Répartition des sièges : pourquoi certaines circonscriptions pèsent plus que d’autres à l’Assemblée nationale
Au lendemain du scrutin du 11 janvier 2026, l’attention se porte sur la répartition des sièges à l’Assemblée nationale. Un mécanisme encadré par la loi électorale, qui repose sur des critères démographiques et administratifs, et qui explique pourquoi certaines circonscriptions disposent de plus de députés que d’autres.

Au lendemain du scrutin combiné des élections législatives et communales du dimanche 11 janvier 2026, l’attention se tourne désormais vers la répartition des sièges. Un exercice technique mais déterminant, qui révèle des écarts importants entre les circonscriptions électorales en fonction de leur poids démographique et administratif.
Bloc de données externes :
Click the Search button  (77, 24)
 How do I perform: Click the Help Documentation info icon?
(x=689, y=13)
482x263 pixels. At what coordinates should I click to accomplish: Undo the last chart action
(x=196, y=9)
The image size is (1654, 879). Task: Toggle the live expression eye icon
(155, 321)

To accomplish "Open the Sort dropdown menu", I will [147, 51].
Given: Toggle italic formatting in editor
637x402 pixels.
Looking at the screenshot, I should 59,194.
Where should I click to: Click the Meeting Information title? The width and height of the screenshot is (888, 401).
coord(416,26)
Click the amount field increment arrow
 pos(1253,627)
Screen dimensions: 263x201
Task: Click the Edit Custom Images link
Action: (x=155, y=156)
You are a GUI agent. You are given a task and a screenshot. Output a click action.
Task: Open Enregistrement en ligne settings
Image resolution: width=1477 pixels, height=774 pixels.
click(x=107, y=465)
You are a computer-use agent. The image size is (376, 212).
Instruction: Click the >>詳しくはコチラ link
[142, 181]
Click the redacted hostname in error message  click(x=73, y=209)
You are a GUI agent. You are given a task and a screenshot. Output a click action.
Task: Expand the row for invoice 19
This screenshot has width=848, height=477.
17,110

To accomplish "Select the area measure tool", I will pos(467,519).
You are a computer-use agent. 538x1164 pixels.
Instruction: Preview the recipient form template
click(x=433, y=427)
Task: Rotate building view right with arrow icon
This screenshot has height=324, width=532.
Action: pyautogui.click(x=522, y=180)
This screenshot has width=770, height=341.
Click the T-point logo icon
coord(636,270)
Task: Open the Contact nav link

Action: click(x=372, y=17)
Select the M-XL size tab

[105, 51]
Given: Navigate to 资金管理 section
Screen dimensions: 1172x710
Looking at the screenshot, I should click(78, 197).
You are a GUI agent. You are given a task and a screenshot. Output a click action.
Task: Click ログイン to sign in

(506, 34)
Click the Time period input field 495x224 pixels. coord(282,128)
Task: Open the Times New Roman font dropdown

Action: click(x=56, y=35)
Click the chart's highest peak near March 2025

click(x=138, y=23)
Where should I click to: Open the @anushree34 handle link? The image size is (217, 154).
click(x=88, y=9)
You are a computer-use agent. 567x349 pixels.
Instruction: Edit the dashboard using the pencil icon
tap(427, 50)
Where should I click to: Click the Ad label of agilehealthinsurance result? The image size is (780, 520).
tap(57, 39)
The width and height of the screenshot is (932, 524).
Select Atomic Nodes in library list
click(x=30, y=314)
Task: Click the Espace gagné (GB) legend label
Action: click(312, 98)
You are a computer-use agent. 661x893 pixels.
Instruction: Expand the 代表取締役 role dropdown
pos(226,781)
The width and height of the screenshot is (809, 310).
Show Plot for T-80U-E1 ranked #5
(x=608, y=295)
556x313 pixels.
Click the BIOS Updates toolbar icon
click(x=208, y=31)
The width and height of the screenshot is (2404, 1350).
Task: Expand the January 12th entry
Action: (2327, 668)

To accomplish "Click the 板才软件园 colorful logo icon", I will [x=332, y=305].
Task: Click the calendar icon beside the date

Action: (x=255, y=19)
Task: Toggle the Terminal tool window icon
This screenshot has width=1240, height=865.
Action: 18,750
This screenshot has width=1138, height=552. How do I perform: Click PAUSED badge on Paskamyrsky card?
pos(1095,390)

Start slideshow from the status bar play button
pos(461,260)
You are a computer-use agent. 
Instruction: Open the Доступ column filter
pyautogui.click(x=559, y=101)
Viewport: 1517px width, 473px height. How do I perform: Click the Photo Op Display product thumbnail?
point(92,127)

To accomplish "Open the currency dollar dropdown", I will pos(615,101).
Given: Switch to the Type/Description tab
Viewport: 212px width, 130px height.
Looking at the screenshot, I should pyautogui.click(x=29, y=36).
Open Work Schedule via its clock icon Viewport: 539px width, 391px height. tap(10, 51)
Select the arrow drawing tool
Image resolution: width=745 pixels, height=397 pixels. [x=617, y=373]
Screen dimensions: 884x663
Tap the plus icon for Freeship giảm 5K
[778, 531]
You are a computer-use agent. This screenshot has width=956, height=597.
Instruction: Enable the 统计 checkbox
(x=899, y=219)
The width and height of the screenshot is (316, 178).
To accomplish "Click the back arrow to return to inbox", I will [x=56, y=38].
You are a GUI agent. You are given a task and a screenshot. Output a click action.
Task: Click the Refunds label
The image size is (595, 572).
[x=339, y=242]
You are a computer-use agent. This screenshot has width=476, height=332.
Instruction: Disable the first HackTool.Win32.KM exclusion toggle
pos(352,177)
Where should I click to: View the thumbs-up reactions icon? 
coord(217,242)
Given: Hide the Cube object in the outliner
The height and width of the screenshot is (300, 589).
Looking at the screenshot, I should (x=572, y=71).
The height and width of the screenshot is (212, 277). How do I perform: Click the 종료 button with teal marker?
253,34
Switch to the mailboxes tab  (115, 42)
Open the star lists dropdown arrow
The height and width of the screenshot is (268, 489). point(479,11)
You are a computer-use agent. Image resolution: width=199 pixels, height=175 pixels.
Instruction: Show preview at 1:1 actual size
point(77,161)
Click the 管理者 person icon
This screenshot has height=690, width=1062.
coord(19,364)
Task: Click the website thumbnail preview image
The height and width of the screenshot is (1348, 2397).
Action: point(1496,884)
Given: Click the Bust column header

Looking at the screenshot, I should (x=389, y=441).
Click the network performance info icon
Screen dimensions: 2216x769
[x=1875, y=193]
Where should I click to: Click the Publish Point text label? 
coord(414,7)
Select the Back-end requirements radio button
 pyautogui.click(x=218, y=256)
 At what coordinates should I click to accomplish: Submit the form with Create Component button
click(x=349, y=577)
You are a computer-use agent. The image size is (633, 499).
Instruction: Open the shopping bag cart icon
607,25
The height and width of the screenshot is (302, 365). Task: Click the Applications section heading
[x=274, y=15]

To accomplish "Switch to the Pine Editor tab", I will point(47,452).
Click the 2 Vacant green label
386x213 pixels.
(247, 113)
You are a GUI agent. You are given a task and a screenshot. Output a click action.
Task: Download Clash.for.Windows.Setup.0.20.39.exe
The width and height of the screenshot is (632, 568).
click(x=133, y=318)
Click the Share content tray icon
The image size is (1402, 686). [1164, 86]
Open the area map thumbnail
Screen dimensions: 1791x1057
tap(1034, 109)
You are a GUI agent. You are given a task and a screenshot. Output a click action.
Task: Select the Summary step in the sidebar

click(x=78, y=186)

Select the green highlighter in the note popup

Pour les élections législatives, le Bénin est découpé en 24 circonscriptions électorales appelées à pourvoir 109 sièges à l’Assemblée nationale. Cette répartition n’est pas uniforme. Elle obéit à des critères précis définis par le Code électoral modifié, notamment la population, l’étendue territoriale et l’importance administrative des zones concernées.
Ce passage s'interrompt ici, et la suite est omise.